═════ GIVEN DATA

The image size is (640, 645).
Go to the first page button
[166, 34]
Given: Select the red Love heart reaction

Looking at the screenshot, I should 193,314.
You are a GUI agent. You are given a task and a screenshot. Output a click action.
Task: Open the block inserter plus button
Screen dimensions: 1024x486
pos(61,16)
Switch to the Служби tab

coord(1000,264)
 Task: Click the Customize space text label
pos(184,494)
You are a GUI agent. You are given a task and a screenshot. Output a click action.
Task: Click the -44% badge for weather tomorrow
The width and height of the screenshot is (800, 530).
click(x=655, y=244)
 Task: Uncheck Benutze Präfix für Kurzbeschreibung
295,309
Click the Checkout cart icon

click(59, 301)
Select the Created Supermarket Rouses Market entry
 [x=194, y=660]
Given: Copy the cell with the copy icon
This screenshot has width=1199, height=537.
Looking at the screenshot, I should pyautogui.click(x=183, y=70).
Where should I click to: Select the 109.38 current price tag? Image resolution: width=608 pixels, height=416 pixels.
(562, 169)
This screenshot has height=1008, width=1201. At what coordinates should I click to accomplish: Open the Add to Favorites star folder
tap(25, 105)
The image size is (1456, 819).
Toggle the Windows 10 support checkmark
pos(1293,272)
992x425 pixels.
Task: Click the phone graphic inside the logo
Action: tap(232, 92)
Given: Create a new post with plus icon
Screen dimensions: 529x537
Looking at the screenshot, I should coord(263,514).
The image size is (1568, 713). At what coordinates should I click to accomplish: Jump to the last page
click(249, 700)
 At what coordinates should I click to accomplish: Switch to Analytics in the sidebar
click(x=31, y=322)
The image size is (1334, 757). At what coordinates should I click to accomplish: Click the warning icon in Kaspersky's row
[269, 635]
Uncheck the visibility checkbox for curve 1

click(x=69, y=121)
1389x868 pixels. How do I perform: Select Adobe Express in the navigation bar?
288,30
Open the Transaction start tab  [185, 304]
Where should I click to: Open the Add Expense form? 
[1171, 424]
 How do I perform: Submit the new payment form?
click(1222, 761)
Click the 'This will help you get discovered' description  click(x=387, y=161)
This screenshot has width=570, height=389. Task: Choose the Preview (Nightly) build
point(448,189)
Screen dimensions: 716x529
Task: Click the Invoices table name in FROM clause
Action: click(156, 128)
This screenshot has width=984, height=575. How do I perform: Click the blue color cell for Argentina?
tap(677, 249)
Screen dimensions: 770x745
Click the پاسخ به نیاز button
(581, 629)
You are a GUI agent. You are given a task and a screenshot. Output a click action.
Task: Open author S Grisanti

══════════

** TASK **
Tally the lines above that include "with"; give only the tally.

** OUTPUT OF THE EXERCISE **
2